Film-coated tablets that contains 150mg of moclobemide.

four. Clinical facts
4. 1 Therapeutic signals

Main depression.

Treatment of interpersonal phobia.

four. 2 Posology and way of administration

Manerix tablets are intended for oral administration.

The tablets must be taken by the end of a food.

Adults

Main depression

The suggested initial dosage is 300mg daily, generally administered in 2-3 divided doses. The dose might be increased up to 600mg/day depending on the intensity of the depressive disorder.

The person response might allow a reduction from the daily dosage to 150mg.

The dose must not be raised till after the 1st week, because bioavailability raises during this period.

Treatment should continue for in least 4-6 weeks to be able to assess the effectiveness of the medication.

Treatment of interpersonal phobia

The suggested dose of moclobemide is usually 600mg/day, provided in two divided dosages. The moclobemide dose must be started in 300mg/day and really should be improved to 600mg/day on day time 4. Ongoing the 300mg/day dose longer than a few days is usually not recommended, because the suitable dose can be 600mg/day. Treatment with 600mg/day should continue for almost eight - 12 weeks to be able to assess the effectiveness of the medication. Social anxiety may be a chronic condition and it is realistic to consider continuation of treatment to get a responding affected person. Patients ought to be periodically re-evaluated to determine need for additional treatment.

Special populations

Elderly

Elderly sufferers do not need a special dosage adjustment of Manerix.

Children

In view from the lack of scientific data offered, Manerix can be not recommended use with children.

Renal

Sufferers with decreased renal function do not need a special dosage adjustment of Manerix.

Hepatic Disability

When hepatic metabolism can be severely reduced by hepatic disease or a medication that prevents microsomal mono-oxygenase activity (e. g. cimetidine), normal plasma levels are achieved by reducing the daily dose of Manerix to half or one third (see section four. 5 Connection with other therapeutic products and other styles of connection and discover section five. 2 Medicinal properties ).

four. 3 Contraindications

Manerix is contra-indicated in individuals with known hypersensitivity towards the drug or any element of the product, in acute confusional states and patients with phaeochromocytoma.

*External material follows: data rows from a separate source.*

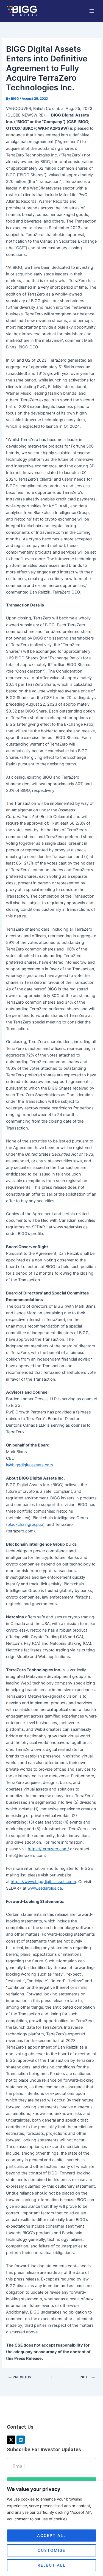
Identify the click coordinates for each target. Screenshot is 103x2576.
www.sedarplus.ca (44, 1888)
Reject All (52, 2565)
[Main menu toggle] (92, 11)
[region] (51, 2528)
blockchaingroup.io (25, 1524)
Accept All (51, 2535)
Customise (51, 2550)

Manerix must not be co-administered with all the following medicines (see section 4. five Interaction to medicinal companies other forms of interaction ).

− Selegiline

− Bupropion

− Triptans

− Pethidine

− Tramadol

− Dextromethorphan

− Linezolid

Manerix must not be co-administered with 5-HT re-uptake inhibitors (including those which are tricyclic antidepressants) in order to prevent precipitation of serotonergic overactivity (see section 4. four Special alerts and safety measures for use , section four. 5 Conversation with other therapeutic products and other styles of conversation and section 4. eight Undesirable results ). After preventing treatment with 5-HT re-uptake inhibitors a period period corresponding to 4 -- 5 fifty percent lives from the drug or any type of active metabolite should go between preventing therapy and starting therapy with Manerix.

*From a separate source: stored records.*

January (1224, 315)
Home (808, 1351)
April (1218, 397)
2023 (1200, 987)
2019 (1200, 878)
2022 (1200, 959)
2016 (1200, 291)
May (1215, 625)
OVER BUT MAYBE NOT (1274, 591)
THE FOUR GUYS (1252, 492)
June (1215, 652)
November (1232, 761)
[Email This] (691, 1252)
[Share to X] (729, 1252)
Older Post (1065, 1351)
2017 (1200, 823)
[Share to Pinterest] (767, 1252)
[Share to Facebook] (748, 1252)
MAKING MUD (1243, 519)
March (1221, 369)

Manerix should not be co-administered with dextromethorphan, contained in many proprietary coughing medicines, because isolated situations of serious central nervous system side effects have been reported after co-administration.

Manerix should not be given to kids for the time being since clinical encounter in this category is deficient.

4. four Special alerts and safety measures for use

As with various other antidepressants, treatment may worsen the schizophrenic symptoms of depressive sufferers with schizophrenic or schizoaffective psychoses. When possible, therapy with long-acting neuroleptics should be ongoing in this kind of patients.

Manerix is an inside-out inhibitor of monoamine oxidase type A (RIMA). This causes much less potentiation of tyramine than traditional permanent MAOIs, and thus Manerix will not generally require the particular dietary limitations required for these types of irreversible MAOIs. However , being a few sufferers may be specifically sensitive to tyramine, every patients ought to be advised to prevent the consumption of huge amounts of tyramine rich meals (mature parmesan cheese, yeast components and fermented soya veggie products).

Patients must be advised to prevent sympathomimetic brokers such because ephedrine, pseudoephedrine and phenylpropanolamine (contained in several proprietary coughing and chilly medications) (see section four. 5 Conversation with other therapeutic products and other styles of conversation ).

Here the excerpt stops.